THE RECORDS Start Marker
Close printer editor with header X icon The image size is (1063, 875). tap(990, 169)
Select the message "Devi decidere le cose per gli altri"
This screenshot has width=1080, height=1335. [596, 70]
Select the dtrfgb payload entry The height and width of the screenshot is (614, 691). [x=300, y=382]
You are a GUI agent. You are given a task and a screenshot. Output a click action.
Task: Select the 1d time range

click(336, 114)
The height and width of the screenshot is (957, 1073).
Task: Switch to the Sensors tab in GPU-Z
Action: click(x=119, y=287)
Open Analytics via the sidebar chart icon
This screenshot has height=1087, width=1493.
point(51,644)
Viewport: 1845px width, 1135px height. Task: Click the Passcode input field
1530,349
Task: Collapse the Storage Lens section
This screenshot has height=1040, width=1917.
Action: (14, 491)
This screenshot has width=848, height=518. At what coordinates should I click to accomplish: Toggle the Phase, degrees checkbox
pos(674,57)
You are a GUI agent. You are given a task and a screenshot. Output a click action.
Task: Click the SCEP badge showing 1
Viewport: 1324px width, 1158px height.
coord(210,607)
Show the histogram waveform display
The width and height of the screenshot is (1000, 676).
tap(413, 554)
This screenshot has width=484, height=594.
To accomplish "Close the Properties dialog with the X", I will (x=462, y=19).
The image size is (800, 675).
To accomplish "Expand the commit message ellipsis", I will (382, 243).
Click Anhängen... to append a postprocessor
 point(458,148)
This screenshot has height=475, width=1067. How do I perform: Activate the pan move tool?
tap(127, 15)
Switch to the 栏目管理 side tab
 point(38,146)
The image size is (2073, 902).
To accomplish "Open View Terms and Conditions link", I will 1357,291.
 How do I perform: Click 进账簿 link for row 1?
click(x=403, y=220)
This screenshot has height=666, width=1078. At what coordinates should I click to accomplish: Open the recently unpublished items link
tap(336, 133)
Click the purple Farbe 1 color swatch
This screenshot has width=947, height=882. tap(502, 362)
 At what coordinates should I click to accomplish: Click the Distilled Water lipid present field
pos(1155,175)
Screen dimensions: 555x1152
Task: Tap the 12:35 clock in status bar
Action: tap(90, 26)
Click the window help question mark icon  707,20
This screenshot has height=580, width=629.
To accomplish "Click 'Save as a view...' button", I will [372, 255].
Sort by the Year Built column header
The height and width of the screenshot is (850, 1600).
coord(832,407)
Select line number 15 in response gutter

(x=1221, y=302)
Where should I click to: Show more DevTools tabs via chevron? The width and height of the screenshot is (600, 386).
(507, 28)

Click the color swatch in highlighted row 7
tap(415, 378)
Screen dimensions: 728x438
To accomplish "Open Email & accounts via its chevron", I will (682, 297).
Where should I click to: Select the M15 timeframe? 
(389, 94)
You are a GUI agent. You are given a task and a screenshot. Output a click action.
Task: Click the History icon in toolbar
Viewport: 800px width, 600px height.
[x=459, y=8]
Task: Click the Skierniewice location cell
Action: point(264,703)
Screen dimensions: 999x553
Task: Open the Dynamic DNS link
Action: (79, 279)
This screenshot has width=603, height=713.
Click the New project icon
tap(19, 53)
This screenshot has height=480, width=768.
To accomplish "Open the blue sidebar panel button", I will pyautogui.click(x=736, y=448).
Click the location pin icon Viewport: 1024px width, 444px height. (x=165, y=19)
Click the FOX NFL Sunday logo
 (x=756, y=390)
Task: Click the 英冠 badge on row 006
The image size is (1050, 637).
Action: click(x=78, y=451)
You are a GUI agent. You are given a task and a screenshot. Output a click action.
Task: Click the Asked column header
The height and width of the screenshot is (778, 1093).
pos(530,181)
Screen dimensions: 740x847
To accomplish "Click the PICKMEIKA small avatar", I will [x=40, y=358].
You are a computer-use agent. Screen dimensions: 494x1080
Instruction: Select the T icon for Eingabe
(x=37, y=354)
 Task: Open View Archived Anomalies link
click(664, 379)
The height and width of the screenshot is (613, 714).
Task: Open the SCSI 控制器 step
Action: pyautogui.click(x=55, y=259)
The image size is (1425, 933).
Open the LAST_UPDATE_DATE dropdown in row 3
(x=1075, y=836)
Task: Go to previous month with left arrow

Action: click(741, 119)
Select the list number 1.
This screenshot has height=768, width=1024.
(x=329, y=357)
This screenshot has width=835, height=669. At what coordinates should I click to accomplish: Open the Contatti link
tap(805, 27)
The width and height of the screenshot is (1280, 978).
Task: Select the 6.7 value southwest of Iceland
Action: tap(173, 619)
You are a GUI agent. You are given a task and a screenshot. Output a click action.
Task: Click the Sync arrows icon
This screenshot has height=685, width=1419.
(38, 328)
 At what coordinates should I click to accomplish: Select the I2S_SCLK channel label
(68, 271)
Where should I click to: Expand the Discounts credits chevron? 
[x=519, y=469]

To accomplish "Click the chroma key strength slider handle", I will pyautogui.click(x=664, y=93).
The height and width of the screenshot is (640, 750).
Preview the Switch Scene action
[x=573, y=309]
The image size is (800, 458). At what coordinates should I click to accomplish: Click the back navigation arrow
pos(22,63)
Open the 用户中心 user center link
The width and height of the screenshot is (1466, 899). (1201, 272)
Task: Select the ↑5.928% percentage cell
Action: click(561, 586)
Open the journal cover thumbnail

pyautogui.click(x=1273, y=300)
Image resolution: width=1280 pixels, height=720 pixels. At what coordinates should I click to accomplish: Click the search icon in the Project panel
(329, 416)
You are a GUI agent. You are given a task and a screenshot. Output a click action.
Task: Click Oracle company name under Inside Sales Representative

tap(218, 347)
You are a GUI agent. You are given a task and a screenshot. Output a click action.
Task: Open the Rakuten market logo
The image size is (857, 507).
THE RECORDS End Marker
* PROBLEM *
Search the entries for the word "button". Copy every line where it occurs.

* THE COMPLETED TASK *
To accomplish "Click 'Save as a view...' button", I will [372, 255].
To accomplish "Open the blue sidebar panel button", I will pyautogui.click(x=736, y=448).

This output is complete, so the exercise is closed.